» Task prompt
Print the data below exactly, but only the lines from the one containing "Open the Region" down to the one containing "The image size is (301, 185).", inclusive.

Stored data entries
******************************
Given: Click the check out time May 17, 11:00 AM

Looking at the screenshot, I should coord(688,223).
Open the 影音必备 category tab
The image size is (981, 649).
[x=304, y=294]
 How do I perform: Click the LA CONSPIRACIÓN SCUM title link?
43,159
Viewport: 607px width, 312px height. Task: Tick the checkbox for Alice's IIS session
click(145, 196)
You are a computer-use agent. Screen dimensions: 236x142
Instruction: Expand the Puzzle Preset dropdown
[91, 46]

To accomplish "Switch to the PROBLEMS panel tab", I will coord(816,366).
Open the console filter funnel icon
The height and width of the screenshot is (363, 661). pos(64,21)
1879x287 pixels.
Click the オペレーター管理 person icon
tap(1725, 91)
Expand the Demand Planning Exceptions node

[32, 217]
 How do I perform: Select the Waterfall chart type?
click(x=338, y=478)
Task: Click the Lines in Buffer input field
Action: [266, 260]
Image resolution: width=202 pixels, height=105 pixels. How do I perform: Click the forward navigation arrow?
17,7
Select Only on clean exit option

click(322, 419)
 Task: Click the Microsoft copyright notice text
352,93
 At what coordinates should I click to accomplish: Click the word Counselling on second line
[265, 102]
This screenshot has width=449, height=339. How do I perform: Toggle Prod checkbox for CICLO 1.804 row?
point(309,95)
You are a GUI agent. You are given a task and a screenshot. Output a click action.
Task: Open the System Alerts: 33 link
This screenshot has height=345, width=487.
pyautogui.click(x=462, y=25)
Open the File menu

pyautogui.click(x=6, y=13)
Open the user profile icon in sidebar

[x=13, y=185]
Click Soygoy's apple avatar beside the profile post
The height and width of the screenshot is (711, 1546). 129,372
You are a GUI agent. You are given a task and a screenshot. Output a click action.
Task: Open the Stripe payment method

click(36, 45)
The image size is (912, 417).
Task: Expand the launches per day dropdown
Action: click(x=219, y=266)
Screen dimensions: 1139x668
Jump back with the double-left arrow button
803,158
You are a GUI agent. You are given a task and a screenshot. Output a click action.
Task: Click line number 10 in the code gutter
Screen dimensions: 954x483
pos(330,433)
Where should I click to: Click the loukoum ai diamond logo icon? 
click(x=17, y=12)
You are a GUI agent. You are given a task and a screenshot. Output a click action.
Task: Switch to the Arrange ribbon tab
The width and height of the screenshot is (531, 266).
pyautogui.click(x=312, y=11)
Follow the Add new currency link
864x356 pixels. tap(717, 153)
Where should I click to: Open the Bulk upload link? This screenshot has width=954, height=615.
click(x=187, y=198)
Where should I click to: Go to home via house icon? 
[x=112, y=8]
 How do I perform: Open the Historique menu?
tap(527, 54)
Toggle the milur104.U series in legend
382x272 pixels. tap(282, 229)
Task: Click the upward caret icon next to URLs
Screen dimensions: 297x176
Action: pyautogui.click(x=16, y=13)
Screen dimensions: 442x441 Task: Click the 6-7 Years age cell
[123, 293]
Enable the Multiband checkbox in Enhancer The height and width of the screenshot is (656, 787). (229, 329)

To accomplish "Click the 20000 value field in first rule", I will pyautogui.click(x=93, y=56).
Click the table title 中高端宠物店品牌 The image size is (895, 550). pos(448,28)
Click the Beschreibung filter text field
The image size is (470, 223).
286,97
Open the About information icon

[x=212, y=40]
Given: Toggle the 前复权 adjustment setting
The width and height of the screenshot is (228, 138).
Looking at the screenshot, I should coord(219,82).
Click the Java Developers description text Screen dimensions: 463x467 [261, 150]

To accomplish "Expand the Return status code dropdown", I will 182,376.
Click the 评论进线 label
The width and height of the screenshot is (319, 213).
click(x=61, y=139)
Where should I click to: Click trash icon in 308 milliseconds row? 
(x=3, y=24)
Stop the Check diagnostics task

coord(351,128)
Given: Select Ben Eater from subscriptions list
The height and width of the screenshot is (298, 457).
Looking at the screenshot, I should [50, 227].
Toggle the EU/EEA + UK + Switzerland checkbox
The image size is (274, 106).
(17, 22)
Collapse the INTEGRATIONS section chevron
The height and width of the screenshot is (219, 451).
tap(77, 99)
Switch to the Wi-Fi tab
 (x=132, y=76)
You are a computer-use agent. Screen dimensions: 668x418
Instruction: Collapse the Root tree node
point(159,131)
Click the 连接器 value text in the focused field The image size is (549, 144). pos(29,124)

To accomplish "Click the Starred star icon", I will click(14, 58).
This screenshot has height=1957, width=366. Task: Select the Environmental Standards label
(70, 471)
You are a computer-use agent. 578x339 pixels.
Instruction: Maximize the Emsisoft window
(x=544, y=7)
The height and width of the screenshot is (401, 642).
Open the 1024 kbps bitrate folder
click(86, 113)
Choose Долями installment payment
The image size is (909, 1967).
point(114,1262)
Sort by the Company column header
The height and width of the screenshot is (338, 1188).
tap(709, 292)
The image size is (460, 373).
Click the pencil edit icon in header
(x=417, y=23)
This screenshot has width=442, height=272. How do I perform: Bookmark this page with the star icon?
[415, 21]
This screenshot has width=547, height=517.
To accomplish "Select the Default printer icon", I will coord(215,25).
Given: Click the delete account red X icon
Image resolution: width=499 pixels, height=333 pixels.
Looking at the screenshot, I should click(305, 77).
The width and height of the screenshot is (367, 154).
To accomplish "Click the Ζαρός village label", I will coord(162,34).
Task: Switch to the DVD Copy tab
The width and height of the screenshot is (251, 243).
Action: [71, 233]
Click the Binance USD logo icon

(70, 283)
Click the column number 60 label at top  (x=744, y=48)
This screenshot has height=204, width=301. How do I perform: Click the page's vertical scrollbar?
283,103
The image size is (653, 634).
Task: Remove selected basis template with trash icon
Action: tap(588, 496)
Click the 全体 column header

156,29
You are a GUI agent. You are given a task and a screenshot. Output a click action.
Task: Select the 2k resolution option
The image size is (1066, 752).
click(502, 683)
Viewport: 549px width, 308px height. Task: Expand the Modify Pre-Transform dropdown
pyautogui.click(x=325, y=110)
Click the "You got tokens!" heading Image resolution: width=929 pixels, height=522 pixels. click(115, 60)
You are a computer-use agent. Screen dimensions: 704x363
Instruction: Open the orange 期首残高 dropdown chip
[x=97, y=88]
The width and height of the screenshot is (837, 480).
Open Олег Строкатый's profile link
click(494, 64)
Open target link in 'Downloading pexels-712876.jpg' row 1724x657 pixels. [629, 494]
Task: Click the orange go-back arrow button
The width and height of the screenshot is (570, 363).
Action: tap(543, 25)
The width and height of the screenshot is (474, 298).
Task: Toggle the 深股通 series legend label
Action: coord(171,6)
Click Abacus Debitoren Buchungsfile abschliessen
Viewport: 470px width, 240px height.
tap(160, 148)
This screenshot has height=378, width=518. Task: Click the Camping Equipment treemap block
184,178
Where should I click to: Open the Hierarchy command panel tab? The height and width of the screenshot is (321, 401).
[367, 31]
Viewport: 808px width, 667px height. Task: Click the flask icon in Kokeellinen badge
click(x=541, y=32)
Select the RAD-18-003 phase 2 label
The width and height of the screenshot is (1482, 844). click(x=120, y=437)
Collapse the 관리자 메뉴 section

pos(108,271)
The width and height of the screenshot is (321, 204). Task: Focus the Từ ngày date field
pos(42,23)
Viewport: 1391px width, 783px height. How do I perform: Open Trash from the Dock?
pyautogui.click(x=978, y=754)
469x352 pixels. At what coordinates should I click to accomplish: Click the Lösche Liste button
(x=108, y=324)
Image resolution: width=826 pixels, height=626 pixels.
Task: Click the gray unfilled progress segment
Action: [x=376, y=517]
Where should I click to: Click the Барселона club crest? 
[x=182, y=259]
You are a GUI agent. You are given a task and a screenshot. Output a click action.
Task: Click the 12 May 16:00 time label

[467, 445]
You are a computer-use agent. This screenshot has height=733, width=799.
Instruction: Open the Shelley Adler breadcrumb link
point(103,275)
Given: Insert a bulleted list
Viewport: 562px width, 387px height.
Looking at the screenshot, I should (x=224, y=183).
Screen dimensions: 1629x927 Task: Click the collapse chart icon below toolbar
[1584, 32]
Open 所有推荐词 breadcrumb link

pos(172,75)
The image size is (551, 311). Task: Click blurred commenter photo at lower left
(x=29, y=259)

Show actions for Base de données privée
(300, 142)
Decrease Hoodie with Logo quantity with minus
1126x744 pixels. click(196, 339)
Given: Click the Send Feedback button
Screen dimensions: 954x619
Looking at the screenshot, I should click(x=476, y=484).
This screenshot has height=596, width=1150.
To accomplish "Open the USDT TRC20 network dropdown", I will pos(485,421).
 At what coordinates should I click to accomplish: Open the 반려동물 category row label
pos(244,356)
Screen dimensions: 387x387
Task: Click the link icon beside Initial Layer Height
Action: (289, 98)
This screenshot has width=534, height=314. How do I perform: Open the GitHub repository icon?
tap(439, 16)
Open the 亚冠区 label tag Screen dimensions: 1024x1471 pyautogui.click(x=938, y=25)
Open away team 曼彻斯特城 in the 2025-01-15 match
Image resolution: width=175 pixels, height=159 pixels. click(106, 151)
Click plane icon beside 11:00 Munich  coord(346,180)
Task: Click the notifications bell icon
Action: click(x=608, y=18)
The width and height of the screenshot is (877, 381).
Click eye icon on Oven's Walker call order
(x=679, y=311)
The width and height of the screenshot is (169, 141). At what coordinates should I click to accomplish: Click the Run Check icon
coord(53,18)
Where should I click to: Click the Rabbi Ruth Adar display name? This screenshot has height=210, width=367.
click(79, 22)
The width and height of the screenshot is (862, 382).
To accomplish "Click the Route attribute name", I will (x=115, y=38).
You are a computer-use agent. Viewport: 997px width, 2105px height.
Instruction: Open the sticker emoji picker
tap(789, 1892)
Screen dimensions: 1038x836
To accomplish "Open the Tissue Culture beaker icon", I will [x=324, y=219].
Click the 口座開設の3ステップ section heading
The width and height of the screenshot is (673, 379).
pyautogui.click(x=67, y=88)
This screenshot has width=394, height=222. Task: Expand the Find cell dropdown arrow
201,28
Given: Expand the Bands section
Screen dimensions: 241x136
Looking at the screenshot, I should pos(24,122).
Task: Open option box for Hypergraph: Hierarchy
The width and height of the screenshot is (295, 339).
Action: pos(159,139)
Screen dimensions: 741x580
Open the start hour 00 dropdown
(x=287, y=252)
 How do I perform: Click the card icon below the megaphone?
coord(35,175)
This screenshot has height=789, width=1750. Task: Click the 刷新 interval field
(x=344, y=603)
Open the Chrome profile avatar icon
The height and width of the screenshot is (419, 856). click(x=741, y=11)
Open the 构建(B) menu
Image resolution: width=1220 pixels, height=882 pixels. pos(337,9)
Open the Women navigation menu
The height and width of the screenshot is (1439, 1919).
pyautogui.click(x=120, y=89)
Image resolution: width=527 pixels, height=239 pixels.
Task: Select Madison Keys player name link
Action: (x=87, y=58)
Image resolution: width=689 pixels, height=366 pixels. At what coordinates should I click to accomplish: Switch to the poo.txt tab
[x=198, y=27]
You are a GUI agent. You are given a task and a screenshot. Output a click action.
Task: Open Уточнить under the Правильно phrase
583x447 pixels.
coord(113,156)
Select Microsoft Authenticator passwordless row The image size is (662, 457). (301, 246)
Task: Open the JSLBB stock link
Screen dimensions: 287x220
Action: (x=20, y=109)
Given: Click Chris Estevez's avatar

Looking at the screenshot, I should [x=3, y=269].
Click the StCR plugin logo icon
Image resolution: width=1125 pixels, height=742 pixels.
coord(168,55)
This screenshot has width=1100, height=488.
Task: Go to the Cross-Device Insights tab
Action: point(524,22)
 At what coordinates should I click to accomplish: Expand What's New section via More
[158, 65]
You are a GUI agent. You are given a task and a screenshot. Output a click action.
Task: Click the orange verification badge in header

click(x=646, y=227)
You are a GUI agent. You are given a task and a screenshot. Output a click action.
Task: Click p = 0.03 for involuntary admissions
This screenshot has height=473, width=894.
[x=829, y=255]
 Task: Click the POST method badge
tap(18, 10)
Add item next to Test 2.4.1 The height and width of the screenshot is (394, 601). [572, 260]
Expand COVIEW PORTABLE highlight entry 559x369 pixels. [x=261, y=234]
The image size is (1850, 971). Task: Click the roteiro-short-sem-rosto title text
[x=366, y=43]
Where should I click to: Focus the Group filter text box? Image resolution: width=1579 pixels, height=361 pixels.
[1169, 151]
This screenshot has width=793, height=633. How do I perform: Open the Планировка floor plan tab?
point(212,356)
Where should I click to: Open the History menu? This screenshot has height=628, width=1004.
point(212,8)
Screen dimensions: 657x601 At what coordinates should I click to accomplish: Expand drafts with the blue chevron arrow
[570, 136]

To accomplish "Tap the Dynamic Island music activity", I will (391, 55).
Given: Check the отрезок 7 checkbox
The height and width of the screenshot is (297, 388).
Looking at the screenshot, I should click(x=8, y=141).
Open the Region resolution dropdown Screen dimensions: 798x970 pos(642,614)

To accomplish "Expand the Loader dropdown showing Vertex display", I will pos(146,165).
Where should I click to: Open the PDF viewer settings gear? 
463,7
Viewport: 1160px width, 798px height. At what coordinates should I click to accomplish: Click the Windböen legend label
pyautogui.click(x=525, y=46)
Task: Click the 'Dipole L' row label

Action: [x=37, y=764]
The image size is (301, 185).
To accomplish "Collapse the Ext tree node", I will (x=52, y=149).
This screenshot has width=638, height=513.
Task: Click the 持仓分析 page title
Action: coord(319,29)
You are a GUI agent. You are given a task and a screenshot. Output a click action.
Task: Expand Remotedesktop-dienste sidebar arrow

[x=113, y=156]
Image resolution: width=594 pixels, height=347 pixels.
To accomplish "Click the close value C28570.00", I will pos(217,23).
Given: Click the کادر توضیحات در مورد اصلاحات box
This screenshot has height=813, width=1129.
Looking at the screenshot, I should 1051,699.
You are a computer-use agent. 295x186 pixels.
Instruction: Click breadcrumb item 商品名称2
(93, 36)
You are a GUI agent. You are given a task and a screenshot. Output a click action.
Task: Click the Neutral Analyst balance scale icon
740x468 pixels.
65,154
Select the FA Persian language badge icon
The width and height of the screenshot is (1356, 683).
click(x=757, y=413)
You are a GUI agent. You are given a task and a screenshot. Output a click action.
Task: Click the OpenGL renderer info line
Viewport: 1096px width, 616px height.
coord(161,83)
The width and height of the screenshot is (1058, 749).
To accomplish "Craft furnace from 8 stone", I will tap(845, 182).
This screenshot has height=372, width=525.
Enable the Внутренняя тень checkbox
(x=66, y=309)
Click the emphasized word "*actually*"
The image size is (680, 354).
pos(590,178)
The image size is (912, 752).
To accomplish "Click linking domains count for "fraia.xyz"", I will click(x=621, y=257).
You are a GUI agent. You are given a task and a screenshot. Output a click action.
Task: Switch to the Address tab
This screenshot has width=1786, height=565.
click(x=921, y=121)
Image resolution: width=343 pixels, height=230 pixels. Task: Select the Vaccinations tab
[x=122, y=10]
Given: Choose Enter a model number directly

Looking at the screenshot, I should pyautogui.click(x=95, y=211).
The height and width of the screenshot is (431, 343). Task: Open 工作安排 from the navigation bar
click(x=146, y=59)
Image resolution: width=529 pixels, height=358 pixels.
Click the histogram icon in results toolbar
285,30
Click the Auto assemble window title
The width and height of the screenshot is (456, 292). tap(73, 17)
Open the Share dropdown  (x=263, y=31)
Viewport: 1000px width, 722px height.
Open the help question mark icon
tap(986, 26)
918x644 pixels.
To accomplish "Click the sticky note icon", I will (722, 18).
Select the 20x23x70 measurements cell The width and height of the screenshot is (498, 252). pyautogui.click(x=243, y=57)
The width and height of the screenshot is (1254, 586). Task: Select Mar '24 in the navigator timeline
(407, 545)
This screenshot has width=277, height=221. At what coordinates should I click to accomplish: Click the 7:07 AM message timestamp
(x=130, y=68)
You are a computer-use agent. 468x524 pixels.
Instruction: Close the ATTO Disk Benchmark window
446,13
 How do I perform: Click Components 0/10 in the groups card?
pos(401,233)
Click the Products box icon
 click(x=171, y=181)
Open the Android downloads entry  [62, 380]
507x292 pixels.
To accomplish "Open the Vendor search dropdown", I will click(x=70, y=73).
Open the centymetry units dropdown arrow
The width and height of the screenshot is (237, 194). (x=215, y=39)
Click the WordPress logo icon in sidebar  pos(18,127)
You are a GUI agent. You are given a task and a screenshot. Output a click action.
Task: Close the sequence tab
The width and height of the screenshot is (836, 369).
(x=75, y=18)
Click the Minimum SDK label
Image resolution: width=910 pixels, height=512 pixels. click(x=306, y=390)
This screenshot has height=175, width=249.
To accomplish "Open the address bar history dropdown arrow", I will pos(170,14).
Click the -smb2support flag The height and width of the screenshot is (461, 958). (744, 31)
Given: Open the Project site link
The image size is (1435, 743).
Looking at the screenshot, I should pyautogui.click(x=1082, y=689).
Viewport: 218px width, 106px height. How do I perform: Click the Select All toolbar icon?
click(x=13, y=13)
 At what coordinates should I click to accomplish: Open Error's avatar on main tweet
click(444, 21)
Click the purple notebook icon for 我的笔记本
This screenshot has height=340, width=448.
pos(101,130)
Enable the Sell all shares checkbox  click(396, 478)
******************************
» Solution
Open the Region resolution dropdown Screen dimensions: 798x970 pos(642,614)

To accomplish "Expand the Loader dropdown showing Vertex display", I will pos(146,165).
Where should I click to: Open the PDF viewer settings gear? 
463,7
Viewport: 1160px width, 798px height. At what coordinates should I click to accomplish: Click the Windböen legend label
pyautogui.click(x=525, y=46)
Task: Click the 'Dipole L' row label

Action: [x=37, y=764]
The image size is (301, 185).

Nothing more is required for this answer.